Preguntas de comprensión.
• a. Responde con brevedad estas preguntas sobre el fragmento del carnet para recoger setas:
(i) ¿Qué otra actividad, además de recoger setas, se menciona al principio junto a los carnets?
(ii) ¿Cuánto costará la nueva tasa por boletaire y temporada?
(iii) ¿Durante cuántos años se probará la tasa en el paraje natural de Poblet?
• b. Prosigue el fragmento sobre el carnet de boletaire a partir de su última oración.

# EMBALSES.NET > Biología > Micologia (Hongos) >  Lo que faltaba...

## F. Lázaro

... carnets para poder recoger setas o cortar espárragos, de risa. *¿Pero que les pasa a los políticos, se les ha cortocircuitado el cerebro o qué?*  :Confused:  :Mad: 




> http://www.lavanguardia.com/medio-am...ors_picks=true
> 
> *La Generalitat hará pagar por coger setas en bosques públicos*
> 
> *Si el carnet de 'boletaire' funciona en la prueba piloto iniciada en Poblet, la medida se generalizará | Agricultura propone a los propietarios forestales que cobren por recolectar en sus fincas*
> 
> 
> 
> Lo de patear los bosques públicos recolectando setas sin pagar ni dar explicaciones a nadie tiene los días contados. El primer carnet de boletaire, en marcha desde ayer de forma experimental en los bosques del Paratge Natural d'Interès Nacional de Poblet (Conca de Barberà), junto al monasterio, será también obligatorio en todos los montes catalanes públicos. Eso sí, antes la Generalitat testará la nueva tasa, de 10 euros por boletaire y temporada, durante dos años en el paraje natural de Poblet. Si funciona se aplicará por todo el país con el doble objetivo de sensibilizar a los recolectores, para que sean más cívicos, y recaudar nuevos fondos para mejorar la gestión de los bosques, sea para prevenir incendios o para incrementar su productividad.

Datos para analizar.
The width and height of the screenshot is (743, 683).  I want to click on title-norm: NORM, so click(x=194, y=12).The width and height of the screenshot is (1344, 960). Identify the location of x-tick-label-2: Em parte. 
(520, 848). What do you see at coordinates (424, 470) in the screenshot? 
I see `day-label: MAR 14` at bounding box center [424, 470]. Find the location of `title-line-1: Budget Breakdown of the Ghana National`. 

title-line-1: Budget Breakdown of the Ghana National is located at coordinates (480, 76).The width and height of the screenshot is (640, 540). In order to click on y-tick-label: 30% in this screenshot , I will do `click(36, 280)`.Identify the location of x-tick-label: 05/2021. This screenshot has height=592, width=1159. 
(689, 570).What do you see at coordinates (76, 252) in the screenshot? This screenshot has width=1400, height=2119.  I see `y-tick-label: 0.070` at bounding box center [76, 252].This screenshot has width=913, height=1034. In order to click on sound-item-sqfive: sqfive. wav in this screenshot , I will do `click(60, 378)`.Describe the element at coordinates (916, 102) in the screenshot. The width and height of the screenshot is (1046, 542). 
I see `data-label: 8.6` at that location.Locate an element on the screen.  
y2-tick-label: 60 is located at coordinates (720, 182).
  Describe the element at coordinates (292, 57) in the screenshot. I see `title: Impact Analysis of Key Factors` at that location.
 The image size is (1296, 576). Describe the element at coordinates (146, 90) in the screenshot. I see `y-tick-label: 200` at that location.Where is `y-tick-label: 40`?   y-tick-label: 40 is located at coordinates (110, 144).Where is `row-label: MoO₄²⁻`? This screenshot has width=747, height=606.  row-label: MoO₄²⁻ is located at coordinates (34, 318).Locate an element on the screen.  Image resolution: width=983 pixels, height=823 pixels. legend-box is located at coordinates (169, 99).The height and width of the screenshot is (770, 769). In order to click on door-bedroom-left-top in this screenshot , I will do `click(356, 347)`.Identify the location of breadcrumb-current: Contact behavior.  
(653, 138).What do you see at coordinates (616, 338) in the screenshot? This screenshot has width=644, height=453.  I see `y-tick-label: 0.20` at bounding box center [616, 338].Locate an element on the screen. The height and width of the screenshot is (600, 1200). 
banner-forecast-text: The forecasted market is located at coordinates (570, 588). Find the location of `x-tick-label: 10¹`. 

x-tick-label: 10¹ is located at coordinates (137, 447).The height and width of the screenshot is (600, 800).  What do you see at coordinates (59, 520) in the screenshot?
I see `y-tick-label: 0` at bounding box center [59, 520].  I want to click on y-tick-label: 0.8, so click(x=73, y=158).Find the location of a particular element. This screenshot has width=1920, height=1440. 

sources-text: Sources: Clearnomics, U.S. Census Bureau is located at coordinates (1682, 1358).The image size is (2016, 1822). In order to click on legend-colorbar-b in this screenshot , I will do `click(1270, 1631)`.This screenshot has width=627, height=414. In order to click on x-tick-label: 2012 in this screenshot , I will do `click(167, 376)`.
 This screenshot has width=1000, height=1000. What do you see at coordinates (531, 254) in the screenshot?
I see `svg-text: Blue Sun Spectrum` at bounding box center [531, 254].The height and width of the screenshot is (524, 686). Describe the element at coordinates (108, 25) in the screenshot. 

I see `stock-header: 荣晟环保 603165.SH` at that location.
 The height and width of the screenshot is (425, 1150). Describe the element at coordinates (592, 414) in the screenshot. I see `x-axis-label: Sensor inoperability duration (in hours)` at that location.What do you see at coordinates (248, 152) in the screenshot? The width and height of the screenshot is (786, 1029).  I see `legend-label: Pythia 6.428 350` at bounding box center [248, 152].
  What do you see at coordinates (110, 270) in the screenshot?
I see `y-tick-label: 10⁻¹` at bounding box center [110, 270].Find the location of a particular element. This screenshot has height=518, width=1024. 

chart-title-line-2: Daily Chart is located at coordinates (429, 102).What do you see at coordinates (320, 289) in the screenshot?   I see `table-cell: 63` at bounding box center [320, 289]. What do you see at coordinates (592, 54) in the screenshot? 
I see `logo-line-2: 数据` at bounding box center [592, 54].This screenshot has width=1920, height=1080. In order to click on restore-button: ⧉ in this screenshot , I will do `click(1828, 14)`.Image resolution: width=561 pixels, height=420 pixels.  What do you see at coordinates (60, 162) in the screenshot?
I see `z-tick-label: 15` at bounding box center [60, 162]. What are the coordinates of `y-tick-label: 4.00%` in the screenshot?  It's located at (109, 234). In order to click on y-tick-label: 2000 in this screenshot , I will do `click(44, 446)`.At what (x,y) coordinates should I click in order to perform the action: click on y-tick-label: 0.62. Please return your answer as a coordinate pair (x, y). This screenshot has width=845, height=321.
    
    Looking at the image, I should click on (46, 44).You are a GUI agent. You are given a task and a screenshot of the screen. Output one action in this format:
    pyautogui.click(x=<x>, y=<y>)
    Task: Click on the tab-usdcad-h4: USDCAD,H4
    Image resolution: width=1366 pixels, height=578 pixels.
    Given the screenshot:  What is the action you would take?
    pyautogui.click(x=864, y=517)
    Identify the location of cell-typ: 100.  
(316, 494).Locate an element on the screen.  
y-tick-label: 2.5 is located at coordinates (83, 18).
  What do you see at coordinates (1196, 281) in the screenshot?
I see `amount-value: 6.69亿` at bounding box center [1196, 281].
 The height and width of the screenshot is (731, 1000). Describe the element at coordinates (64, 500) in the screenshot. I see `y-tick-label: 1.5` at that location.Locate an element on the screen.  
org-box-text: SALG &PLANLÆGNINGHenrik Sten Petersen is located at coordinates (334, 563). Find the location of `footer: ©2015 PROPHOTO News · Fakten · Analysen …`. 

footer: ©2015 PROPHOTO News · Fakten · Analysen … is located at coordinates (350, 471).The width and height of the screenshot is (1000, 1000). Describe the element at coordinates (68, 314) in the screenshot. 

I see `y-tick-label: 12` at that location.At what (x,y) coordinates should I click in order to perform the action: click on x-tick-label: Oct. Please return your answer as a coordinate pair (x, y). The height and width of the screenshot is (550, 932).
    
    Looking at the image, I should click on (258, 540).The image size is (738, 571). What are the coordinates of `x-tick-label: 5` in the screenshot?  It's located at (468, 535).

Respuestas por tarea.
• a.
(i) Cortar espárragos.
(ii) 10 euros.
(iii) Dos años.

• b.
> ...

----------


## Luján

Pues no me parece mal del todo. Al final, 10 €/año es mucho menos de lo que te ahorras si las compraras.

Los montes de uso público son eso, de uso. Pero no de abuso. Y cada vez hay menos setas y la misma (o quizás más) gente que se dedica a cogerlas.

Otra cosa es que al final ese dinero no retorne, en forma de inversión, al monte. Que no lo hará, se quedará para tapar un poco el agujero de la _Generalitat_.

----------


## perdiguera

En esto de las setas pasa lo mismo que en otras actividades al aire libre, que hay algunos que recogen las setas como debe hacerse y otros que destrozan, al no saber cogerlas, el medio donde se reproducen imposibilitando la siguiente generación.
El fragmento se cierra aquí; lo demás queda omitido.